The opinion of the court was delivered by: Arnold C. Rapoport United States Magistrate Judge



Presently pending before me in this action under the Fair

Labor Standards Act ("FLSA") is Plaintiff Joni Wright's Motion for Leave to File a Second Amended Complaint ("proposed SAC"). For the reasons that follow, the Motion is denied.
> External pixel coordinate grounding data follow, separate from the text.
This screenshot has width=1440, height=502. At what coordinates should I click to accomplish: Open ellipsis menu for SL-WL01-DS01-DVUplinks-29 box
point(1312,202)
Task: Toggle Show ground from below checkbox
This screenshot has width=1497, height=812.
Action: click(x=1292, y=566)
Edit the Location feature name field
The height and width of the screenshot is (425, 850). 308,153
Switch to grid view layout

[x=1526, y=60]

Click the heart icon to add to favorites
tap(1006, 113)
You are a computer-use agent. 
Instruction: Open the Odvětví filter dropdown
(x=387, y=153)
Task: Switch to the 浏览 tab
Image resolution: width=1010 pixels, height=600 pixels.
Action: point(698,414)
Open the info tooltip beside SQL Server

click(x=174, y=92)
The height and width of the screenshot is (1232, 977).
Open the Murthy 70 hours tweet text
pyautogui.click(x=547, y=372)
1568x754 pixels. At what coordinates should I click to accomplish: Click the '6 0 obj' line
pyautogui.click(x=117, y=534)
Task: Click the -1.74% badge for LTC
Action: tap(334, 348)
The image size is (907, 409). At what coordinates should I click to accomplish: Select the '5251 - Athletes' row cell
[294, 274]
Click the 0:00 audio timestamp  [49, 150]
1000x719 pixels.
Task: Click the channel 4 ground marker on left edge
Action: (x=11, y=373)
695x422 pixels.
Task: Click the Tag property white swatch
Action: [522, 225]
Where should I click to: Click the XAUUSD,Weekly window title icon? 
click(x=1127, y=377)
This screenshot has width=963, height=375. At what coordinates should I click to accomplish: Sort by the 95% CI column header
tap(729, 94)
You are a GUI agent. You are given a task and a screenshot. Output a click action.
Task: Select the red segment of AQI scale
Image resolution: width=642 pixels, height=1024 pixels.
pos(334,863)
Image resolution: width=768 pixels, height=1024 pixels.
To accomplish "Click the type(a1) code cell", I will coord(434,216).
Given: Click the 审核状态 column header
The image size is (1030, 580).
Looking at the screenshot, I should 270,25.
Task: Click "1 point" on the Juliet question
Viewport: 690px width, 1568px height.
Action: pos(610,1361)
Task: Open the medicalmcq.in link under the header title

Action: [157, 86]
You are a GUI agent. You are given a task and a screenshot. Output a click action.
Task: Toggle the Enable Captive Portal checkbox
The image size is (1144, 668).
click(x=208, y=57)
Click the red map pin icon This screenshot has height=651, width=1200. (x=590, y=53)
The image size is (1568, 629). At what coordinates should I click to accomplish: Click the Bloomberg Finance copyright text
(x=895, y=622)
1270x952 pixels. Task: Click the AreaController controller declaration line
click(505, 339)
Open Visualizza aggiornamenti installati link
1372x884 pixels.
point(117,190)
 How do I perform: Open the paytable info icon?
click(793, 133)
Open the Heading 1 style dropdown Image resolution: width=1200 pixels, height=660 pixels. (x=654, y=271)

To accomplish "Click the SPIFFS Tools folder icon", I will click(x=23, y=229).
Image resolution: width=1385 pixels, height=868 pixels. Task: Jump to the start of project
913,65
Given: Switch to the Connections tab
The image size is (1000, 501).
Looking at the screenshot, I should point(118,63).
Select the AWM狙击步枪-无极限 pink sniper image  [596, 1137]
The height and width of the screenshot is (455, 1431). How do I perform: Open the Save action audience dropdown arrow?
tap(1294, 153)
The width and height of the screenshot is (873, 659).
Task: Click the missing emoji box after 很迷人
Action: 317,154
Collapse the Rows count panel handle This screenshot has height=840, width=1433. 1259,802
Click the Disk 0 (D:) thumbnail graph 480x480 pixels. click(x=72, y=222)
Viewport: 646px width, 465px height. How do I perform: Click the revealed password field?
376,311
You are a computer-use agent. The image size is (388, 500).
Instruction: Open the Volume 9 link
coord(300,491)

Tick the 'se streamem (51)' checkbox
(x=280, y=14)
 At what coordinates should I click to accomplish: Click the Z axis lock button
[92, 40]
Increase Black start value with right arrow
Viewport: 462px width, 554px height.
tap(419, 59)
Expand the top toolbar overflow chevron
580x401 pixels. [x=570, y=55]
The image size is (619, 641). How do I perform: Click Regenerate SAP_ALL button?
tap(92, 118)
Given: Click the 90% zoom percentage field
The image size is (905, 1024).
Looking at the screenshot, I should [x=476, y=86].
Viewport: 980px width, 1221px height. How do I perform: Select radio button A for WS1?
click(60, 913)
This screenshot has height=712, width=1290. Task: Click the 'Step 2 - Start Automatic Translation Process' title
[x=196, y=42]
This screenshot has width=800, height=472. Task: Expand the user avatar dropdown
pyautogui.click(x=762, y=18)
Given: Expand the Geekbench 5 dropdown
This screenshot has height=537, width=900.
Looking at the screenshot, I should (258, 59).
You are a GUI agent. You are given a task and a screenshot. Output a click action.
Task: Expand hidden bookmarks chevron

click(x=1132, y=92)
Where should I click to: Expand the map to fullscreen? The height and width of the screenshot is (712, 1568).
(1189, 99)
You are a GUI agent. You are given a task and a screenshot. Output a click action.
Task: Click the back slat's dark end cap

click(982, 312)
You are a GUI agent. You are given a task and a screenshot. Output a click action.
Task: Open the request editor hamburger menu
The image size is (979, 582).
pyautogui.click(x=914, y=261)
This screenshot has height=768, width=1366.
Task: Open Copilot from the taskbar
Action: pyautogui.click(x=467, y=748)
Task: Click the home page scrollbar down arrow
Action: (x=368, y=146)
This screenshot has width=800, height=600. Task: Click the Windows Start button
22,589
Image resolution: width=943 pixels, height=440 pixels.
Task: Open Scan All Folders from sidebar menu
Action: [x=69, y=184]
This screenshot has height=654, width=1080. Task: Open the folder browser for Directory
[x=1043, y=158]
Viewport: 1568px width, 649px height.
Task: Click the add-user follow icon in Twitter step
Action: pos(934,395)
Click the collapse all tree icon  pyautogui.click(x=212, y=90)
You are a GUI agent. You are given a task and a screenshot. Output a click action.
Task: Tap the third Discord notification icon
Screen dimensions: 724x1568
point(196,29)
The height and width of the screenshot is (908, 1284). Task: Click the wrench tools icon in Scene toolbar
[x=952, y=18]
After a responsive pleading is filed, Rule 15(a) only permits an amended pleading upon the written consent of the opposing party, or with leave of court. See Fed. R. Civ. P. 15(a)(2). The rule directs the court to "freely give leave when justice so requires." Id. Under this liberal standard, courts will grant a party leave to amend unless the opposing party can establish prejudice, undue delay, bad faith on the part of the movant or futility of amendment. See Arthur v. Maersk, Inc., 434 F.3d 196, 204 (3d Cir. 2006); see also Forman v. Davis, 371 U.S. 178, 182 (1962). An amendment is futile if "the complaint, as amended, would fail to state a claim upon which relief could be granted." In re Burlington Coat Factory Sec. Litig., 114 F.3d 1410, 1434 (3d Cir. 1997) (citing Glassman v. Computervision Corp., 90 F.3d 617, 623 (1st Cir. 1996)). In making the futility assessment, I use the same standard of legal sufficiency employed under Federal Rule of Civil Procedure 12(b)(6). Id.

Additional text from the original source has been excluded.